Roughly one-third of the Justice Department’s budget now goes toward incarceration — one-third.  And there are outstanding public servants at our Justice Department, starting with our outstanding Attorney General, Loretta Lynch — (applause) — and we’ve got some great prosecutors here today — and they do outstanding work — so many of them.  But every dollar they have to spend keeping nonviolent drug offenders in prison is a dollar they can’t spend going after drug kingpins, or tracking down terrorists, or hiring more police and giving them the resources that would allow them to do a more effective job community policing.

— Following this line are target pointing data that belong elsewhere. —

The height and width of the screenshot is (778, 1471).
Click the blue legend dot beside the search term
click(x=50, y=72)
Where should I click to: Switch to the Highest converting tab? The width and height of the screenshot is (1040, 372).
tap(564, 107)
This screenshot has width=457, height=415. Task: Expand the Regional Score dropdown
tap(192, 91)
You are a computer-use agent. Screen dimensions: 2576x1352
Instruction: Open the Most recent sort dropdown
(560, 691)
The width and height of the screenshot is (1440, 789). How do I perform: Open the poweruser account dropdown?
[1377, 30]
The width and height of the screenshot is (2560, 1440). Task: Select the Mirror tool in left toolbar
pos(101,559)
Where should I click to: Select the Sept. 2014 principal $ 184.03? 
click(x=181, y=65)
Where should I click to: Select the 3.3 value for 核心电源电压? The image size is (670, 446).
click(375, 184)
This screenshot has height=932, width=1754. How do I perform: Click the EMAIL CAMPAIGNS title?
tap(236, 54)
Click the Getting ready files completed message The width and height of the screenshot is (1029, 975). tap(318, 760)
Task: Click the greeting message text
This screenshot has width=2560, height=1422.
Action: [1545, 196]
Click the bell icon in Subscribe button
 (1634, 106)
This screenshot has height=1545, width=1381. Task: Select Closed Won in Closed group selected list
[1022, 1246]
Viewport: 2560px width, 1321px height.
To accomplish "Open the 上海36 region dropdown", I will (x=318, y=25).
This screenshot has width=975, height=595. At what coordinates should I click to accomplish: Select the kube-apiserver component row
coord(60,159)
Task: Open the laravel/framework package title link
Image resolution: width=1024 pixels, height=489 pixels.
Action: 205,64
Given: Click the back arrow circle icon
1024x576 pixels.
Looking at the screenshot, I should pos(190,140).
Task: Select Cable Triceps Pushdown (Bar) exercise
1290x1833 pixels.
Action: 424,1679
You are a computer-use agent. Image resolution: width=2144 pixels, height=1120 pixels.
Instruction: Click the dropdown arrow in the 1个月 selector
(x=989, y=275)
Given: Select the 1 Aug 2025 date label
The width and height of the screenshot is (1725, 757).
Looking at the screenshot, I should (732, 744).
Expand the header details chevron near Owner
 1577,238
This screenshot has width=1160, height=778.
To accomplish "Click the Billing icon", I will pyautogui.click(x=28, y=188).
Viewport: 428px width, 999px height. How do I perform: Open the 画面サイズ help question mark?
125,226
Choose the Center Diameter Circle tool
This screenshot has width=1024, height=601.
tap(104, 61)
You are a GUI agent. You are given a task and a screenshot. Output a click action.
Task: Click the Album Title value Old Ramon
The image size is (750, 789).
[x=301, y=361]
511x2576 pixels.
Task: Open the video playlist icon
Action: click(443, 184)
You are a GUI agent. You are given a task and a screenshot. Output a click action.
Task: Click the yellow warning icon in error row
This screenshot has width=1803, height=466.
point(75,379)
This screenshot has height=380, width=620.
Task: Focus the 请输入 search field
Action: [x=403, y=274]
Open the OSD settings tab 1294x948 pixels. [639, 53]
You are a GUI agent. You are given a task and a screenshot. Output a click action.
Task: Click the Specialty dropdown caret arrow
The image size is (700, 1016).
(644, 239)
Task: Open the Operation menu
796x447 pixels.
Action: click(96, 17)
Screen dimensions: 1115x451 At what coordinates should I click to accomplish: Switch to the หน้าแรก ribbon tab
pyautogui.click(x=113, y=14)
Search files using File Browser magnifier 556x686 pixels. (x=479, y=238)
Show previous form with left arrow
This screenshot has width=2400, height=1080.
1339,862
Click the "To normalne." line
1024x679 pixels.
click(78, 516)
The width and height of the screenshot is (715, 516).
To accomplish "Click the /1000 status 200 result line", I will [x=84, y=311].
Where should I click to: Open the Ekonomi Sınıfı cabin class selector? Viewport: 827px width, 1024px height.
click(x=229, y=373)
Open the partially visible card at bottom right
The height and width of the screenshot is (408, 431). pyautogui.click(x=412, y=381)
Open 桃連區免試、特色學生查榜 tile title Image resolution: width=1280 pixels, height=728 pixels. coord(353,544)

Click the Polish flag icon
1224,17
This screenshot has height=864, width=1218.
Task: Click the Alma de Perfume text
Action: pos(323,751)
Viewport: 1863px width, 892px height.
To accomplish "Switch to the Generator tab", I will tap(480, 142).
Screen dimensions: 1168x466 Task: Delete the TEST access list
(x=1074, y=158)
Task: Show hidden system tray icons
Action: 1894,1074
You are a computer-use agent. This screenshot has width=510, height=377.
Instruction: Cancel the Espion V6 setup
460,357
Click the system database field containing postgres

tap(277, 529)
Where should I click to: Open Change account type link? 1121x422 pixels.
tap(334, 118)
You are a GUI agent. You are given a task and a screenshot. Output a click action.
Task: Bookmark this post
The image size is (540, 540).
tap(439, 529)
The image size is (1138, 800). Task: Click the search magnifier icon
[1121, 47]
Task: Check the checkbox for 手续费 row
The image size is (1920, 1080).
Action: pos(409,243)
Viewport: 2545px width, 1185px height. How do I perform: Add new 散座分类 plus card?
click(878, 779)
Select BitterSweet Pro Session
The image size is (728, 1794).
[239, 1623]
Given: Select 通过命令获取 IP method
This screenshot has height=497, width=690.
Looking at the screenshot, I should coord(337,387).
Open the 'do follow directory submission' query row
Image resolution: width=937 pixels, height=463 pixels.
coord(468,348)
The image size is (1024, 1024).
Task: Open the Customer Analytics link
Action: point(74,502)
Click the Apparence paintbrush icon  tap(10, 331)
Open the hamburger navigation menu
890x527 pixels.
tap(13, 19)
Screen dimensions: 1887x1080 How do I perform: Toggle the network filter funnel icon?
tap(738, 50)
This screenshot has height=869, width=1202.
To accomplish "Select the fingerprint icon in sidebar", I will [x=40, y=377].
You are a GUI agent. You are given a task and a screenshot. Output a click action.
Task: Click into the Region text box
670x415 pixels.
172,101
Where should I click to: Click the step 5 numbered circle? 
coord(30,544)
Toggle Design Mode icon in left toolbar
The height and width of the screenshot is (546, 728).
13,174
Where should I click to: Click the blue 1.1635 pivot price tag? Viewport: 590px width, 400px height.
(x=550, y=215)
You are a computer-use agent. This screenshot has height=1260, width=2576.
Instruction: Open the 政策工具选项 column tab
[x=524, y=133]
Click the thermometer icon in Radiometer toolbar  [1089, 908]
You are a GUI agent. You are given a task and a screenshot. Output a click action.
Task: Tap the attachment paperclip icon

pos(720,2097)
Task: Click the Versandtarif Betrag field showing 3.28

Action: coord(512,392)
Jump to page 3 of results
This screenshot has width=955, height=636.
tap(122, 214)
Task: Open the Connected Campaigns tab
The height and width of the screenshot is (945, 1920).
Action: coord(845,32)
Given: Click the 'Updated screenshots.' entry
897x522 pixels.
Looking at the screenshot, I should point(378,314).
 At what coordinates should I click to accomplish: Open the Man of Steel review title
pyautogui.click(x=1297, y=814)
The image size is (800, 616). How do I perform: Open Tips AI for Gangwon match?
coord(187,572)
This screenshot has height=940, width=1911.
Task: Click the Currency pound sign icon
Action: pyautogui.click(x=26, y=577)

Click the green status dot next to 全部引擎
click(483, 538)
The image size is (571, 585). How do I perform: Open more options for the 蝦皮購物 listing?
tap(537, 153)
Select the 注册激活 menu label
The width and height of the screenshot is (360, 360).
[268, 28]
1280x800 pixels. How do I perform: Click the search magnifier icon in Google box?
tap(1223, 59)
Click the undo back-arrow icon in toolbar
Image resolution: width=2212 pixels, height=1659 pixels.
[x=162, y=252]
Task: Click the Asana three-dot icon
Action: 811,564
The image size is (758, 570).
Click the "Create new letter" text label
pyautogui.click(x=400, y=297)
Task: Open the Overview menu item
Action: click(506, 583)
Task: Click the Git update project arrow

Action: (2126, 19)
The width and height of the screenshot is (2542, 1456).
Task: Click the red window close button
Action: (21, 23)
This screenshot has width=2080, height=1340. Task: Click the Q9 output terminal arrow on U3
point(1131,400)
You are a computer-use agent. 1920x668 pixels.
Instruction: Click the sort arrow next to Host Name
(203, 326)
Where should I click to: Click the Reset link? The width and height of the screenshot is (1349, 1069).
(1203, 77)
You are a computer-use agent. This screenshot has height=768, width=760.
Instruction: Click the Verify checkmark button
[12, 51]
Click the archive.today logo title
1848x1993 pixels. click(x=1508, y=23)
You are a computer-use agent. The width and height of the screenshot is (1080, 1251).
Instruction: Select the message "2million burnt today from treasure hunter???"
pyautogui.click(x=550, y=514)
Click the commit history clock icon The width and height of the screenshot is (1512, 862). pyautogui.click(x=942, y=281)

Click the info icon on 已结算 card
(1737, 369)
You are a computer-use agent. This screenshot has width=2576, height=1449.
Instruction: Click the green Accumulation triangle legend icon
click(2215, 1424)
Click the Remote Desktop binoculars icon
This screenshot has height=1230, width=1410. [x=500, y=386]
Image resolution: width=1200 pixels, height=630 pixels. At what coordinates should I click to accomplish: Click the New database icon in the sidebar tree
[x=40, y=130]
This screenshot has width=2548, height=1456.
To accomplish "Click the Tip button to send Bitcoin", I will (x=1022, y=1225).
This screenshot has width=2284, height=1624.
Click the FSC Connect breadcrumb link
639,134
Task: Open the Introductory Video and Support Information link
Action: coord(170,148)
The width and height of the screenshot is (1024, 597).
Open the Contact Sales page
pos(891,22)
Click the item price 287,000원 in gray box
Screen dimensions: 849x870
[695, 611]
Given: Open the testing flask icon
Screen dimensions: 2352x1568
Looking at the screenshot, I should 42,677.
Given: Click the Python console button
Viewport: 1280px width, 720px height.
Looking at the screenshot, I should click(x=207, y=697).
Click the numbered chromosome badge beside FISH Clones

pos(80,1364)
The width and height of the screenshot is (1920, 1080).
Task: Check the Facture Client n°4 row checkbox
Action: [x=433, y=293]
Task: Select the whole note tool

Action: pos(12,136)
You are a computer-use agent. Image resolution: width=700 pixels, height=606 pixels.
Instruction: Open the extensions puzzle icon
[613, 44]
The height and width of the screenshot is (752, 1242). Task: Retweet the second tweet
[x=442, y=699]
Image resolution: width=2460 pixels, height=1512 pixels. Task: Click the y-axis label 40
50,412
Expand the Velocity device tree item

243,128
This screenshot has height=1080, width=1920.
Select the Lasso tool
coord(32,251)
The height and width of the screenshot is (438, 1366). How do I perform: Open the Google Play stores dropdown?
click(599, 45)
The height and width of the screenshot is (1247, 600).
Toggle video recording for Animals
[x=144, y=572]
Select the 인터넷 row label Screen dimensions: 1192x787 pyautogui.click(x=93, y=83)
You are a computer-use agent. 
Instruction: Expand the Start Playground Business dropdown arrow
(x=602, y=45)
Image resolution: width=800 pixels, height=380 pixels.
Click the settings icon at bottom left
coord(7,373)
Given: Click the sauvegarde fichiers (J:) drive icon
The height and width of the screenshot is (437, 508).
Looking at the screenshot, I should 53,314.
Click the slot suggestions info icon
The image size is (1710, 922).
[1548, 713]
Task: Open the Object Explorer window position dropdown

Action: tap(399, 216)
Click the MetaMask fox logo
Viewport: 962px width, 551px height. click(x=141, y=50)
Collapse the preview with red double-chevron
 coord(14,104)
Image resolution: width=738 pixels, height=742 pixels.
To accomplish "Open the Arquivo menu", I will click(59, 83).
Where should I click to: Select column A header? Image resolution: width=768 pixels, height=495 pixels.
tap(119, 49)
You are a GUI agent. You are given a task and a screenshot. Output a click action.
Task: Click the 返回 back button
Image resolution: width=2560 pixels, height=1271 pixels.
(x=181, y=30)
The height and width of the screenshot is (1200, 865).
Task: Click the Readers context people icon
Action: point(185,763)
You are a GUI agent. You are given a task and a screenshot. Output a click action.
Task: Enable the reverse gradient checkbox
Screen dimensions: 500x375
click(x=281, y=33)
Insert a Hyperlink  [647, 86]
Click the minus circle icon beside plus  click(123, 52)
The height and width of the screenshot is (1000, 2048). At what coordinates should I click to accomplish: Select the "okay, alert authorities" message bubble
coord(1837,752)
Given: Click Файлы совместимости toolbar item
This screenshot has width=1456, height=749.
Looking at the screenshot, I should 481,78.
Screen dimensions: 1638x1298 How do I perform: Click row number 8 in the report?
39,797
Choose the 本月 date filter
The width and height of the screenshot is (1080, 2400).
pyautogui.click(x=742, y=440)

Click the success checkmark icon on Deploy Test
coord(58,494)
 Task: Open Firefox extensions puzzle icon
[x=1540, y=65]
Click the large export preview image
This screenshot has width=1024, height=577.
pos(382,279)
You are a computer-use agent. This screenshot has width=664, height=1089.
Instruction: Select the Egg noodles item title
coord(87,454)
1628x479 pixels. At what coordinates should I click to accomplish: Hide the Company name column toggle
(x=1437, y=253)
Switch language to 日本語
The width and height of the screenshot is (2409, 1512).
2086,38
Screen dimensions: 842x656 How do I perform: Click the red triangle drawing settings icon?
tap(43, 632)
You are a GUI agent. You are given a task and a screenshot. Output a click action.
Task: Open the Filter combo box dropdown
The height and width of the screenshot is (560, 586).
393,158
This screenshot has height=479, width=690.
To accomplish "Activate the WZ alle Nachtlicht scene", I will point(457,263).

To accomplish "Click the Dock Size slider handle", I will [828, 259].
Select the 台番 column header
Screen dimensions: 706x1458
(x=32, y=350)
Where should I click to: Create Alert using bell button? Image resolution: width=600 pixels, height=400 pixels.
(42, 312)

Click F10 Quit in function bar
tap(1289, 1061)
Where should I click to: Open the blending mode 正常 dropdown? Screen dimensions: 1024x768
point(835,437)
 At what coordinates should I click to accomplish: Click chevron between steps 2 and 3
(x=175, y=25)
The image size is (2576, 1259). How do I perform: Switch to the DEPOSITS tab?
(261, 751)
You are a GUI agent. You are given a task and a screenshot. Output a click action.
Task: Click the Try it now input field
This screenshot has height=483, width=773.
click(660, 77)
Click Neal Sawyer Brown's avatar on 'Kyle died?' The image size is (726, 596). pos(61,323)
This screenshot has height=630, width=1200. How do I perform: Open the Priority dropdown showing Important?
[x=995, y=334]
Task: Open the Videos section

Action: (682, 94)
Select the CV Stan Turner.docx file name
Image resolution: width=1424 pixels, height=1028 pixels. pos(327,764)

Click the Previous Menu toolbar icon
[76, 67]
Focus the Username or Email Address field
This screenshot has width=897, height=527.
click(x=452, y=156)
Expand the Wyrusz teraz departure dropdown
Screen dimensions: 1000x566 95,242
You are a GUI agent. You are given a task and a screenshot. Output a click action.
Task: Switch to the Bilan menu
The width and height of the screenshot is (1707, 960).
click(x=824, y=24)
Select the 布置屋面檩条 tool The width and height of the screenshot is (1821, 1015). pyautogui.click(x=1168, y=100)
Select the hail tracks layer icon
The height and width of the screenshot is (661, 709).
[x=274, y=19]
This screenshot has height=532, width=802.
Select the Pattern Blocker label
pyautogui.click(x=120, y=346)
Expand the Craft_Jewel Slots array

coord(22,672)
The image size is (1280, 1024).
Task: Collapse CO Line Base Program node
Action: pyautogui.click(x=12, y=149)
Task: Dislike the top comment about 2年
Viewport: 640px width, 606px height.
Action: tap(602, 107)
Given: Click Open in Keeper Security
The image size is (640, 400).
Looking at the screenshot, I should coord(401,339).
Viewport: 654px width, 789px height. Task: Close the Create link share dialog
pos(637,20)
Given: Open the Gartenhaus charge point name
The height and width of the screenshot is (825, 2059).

And then, of course, there are costs that can’t be measured in dollars and cents.  Because the statistics on who gets incarcerated show that by a wide margin, it disproportionately impacts communities of color.  African Americans and Latinos make up 30 percent of our population; they make up 60 percent of our inmates.  About one in every 35 African American men, one in every 88 Latino men is serving time right now.  Among white men, that number is one in 214. 

The bottom line is that in too many places, black boys and black men, Latino boys and Latino men experience being treated differently under the law.   

And I want to be clear — this is not just anecdote.  This is not just barbershop talk.  A growing body of research shows that people of color are more likely to be stopped, frisked, questioned, charged, detained.  African Americans are more likely to be arrested.  They are more likely to be sentenced to more time for the same crime.    And one of the consequences of this is, around one million fathers are behind bars.  Around one in nine African American kids has a parent in prison.

What is that doing to our communities?  What’s that doing to those children?  Our nation is being robbed of men and women who could be workers and taxpayers, could be more actively involved in their children’s lives, could be role models, could be community leaders, and right now they’re locked up for a non-violent offense.

So our criminal justice system isn’t as smart as it should be.  It’s not keeping us as safe as it should be.  It is not as fair as it should be.  Mass incarceration makes our country worse off, and we need to do something about it.